Точно так же и герой «Других берегов» каждый раз разными глазами случайных прохожих смотрел на эти «романтические вагоны». Таким образом, мироощущение юного Набокова любопытнейшим образом схоже с моделью культуры, если под культурой подразумевать открытую идеологическую систему, поглощающую и впитывающую абсолютно любые явления, систему, для которой нет границ. Любое явление так или иначе имеет множество аналогов в других мирах и временах, которые воспринимаются этой культурой уже не как «другие», а как «свои». В этом смысле такое мироощущение схоже с вдумчивым прочтением книги, когда читатель вчувствуется в другой мир, растворяется в нем, существуя, однако, физически в другом мире.
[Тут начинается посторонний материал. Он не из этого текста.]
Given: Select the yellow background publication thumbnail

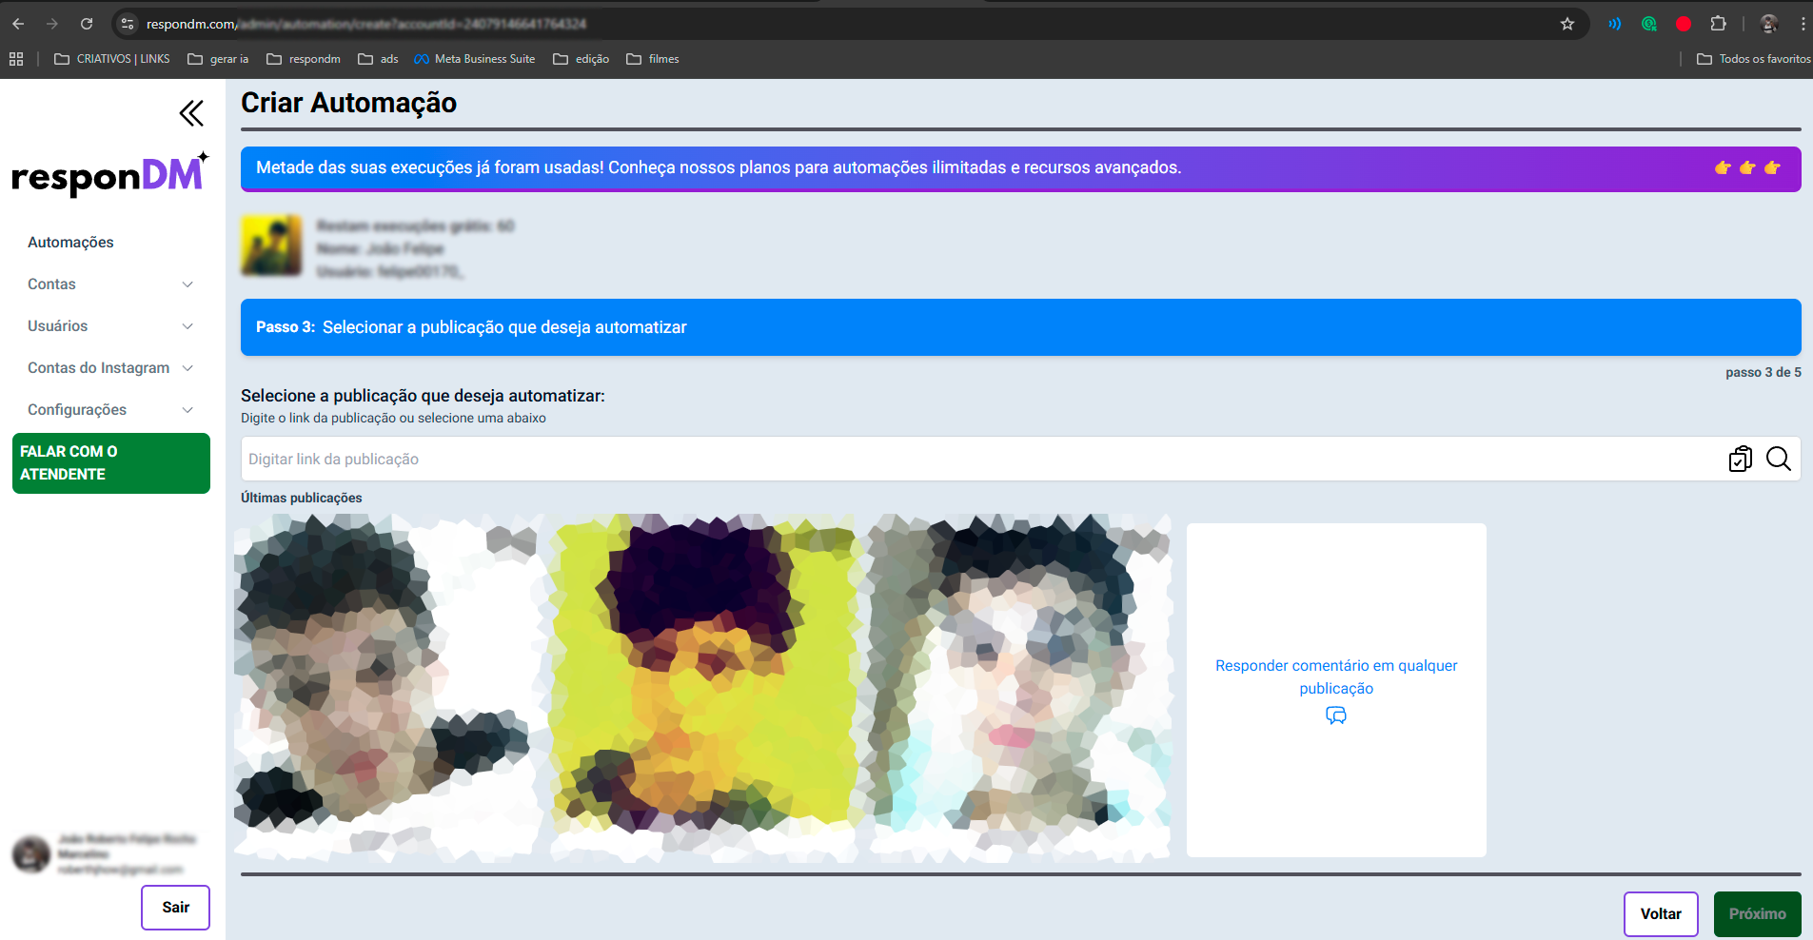Looking at the screenshot, I should 703,689.
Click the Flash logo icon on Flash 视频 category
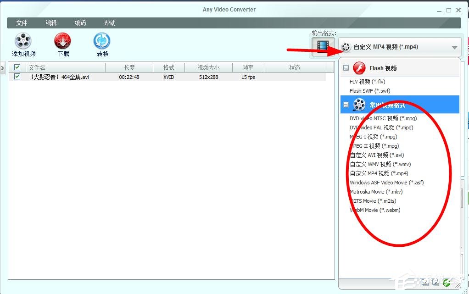469x294 pixels. click(x=358, y=68)
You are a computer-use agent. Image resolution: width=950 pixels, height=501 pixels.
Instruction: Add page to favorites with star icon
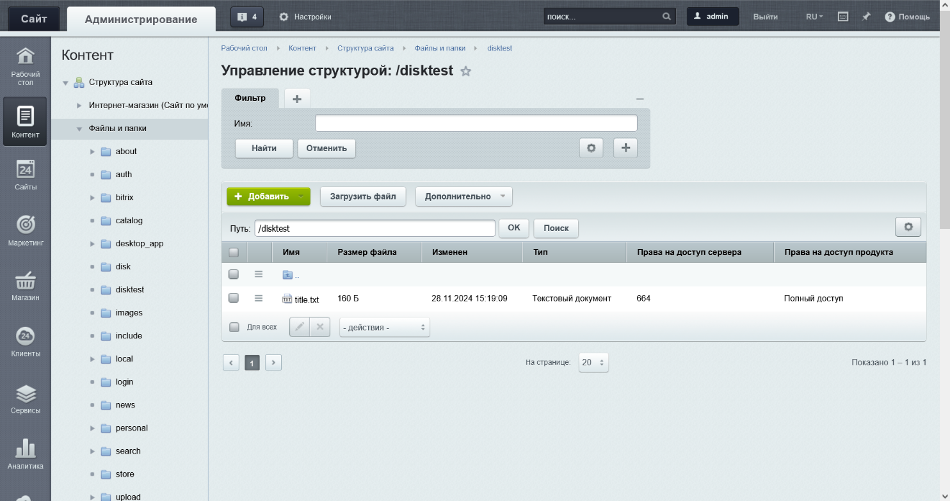pyautogui.click(x=466, y=72)
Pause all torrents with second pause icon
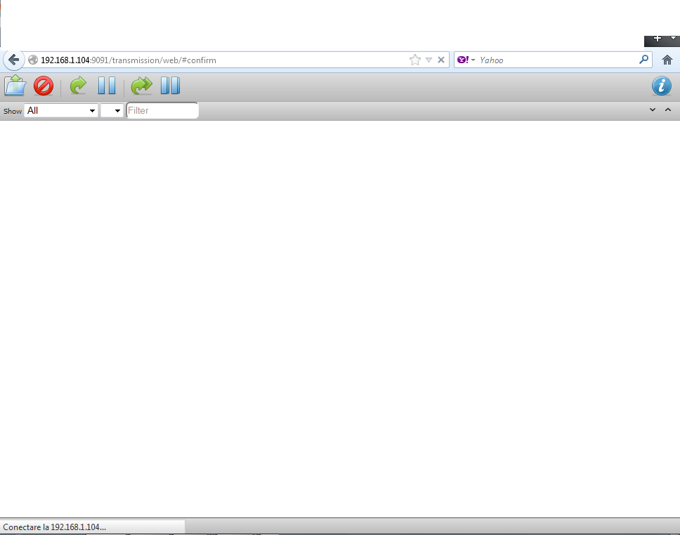The image size is (680, 535). click(x=170, y=86)
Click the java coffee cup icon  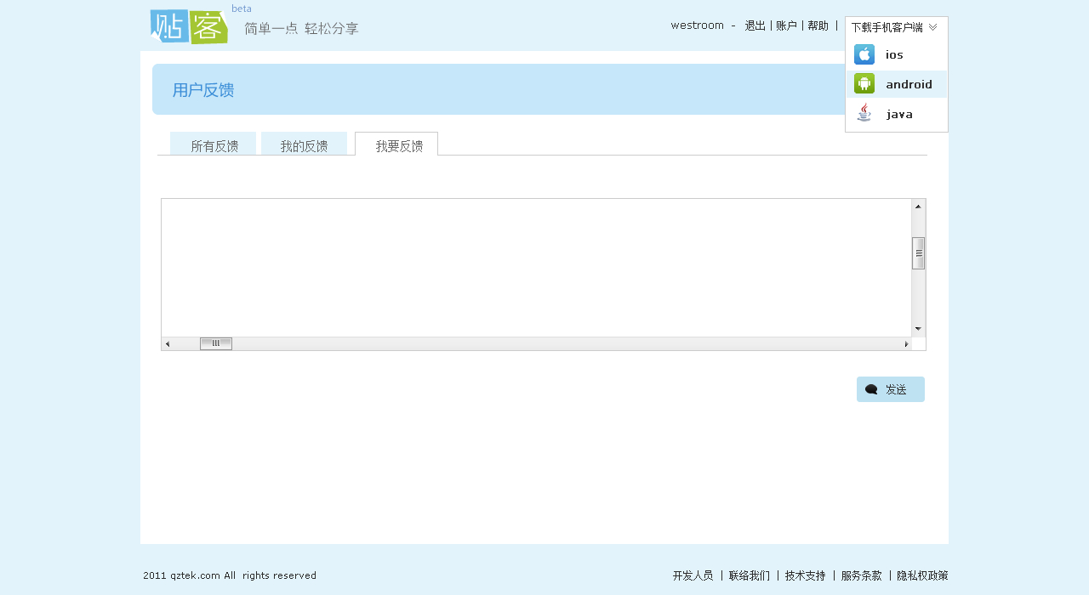point(864,113)
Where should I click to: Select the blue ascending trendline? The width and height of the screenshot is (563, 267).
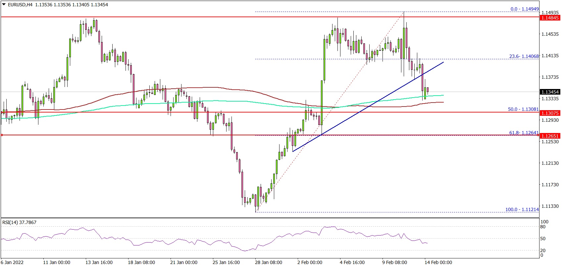pyautogui.click(x=364, y=108)
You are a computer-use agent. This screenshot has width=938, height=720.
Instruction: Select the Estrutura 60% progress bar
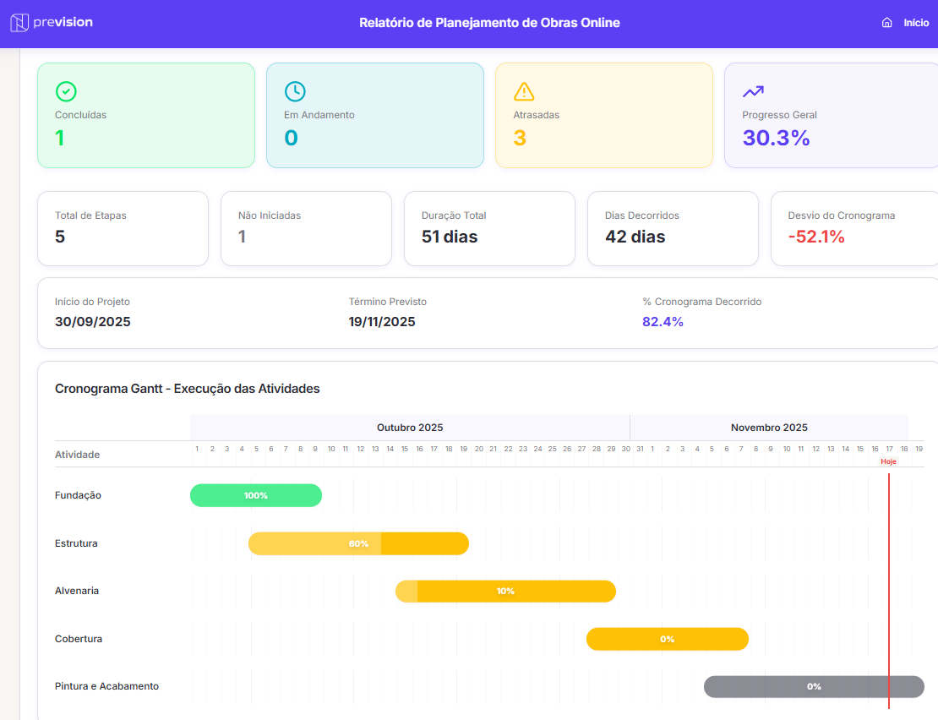(358, 543)
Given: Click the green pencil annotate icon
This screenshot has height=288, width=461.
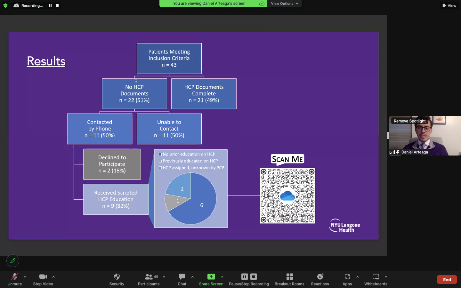Looking at the screenshot, I should (13, 261).
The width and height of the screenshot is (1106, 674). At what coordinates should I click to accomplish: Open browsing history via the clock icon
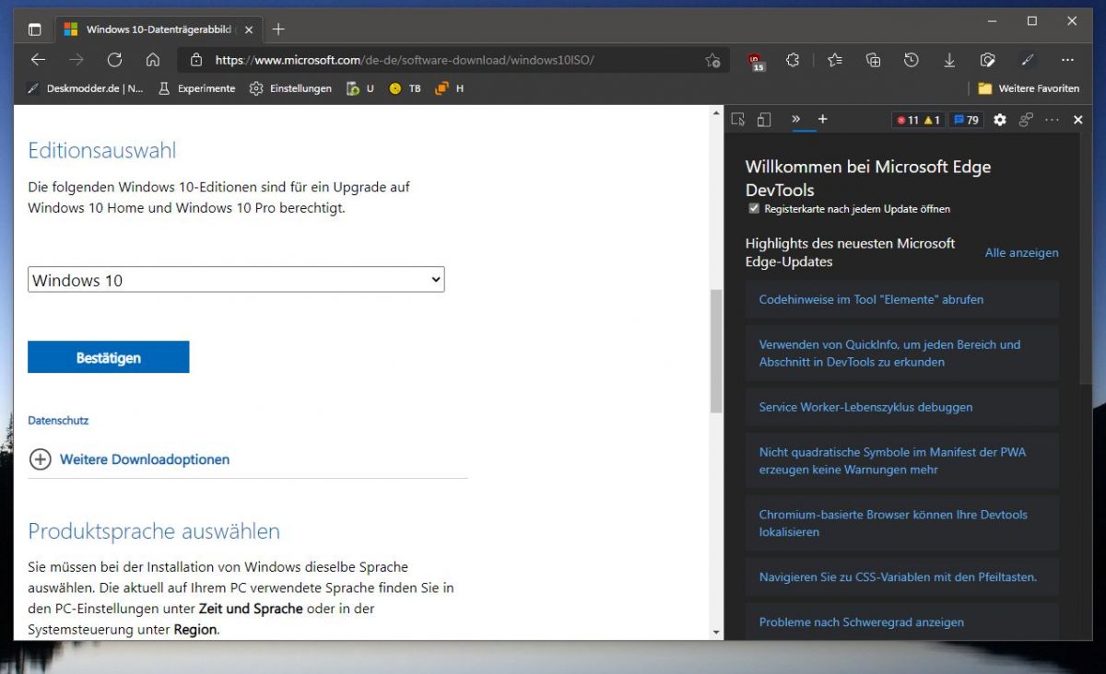[911, 59]

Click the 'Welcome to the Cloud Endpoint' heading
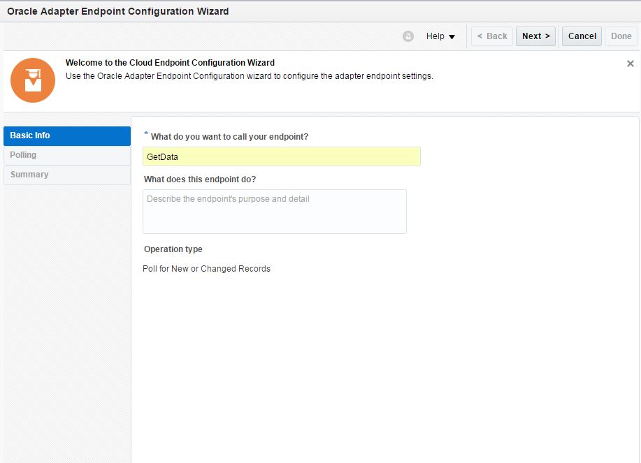pyautogui.click(x=170, y=63)
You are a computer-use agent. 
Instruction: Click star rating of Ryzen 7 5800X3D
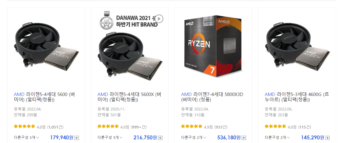[192, 127]
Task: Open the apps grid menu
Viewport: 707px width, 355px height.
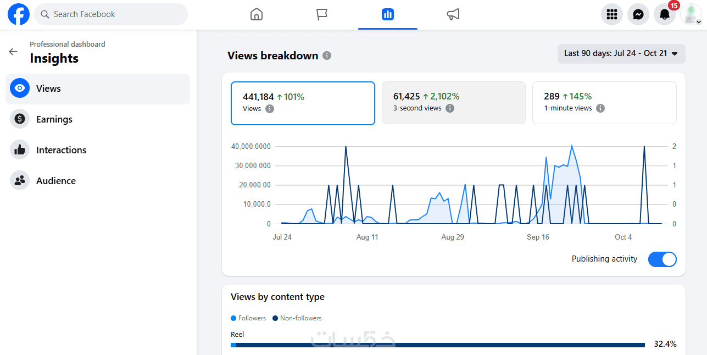Action: [x=612, y=14]
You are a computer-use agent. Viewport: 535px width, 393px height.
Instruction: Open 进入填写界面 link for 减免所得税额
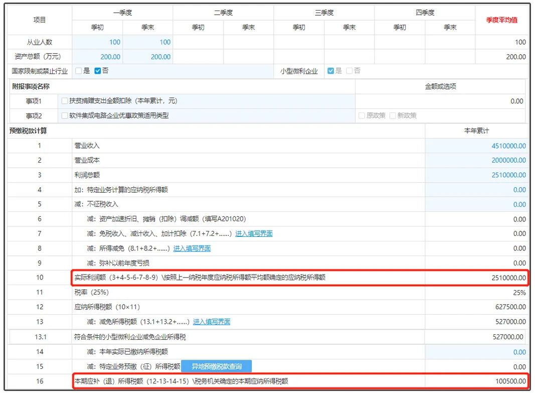tap(212, 322)
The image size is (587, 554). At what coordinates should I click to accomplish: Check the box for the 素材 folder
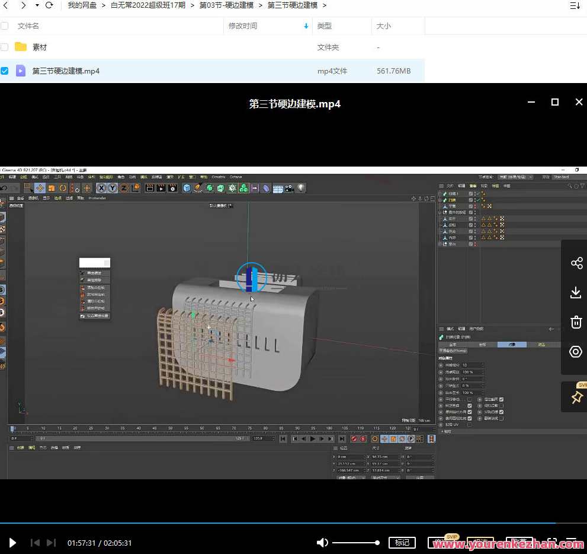(5, 47)
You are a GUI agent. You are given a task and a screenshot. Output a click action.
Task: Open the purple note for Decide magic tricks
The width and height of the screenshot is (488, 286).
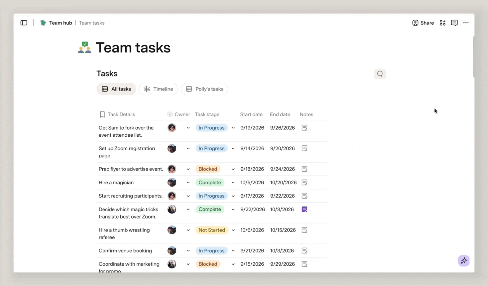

Поэтому не случайно Набоков говорит о том, что его детство развивалось по книжным законам. Метафорой синтеза идеи личности и идеи общности и является постановка вопроса: «А что будет, если мы пойдем по этой тропинке?». Ведь культура, в отличие от истории, строится на сослагательном наклонении.

Таким образом, у Набокова детство было связано с религиозной первозданностью человека и ощущением окружающей действительности как райского, библейского пространства. В то же время, такое отсутствие границ говорит о том, что детство Набокова было совершенно особенной, ни на что не похожей культурой.

Какова же была эта культура?

Набоков специально говорит о том, что его детство было не обособлено, не спрятано от окружающего мира, поскольку это противоречит философии филогенеза, синтеза времени и пространства, общего и частного. В то же время, Набоков пишет, что «безграничное на первый взгляд время есть на самом деле круглая крепость» и что он «не видит себя в вечности из-за земного времени, глухой стеной окружающего жизнь». Но, не видя себя, он чувствовал пропитавшую его «до кончика пера» культуру 19 века, пробивавшуюся в малейшем шорохе, оттенке, отзвуке, отсвете, опьяняющую его до самозабвения своей потрясающей колдовской силой (вообще все детство Набокова – это колдовство). Вслушайтесь! «У него было лицо толстовского типа», «тенистая площадка, чуть ли не с каренинских времен», «аксаково-тургенево-толстовская дичь», «я стояла, всеми брошенная, совсем как графиня Каренина», «ее чеховское пенсне», «лермонтовские высоты», «пора моих онегинских забот». Согласен. Только обширная эрудиция. Но когда все перерастает в слова о том, что «на этой террасе так недавно – всего каких-нибудь пятнадцать лет назад – сидели Толстой и Чехов», когда теряешься в «пушкинских ориентациях», сквозящих и расплывающихся почти в каждой строке, когда Набоков называет своих героев Ленский и Тамара, понимаешь, как искренне его слова о том, что «в это первое необыкновенное десятилетие фантастически перемешалось новое со старым». Новое же прорывалось еще более стремительно, еще более импульсивно. Патриархальное соединяло, новое – разбивало, разрывало, разбирало настоящее, «…и уже погромыхивал закулисный гром в стихах Александра Блока».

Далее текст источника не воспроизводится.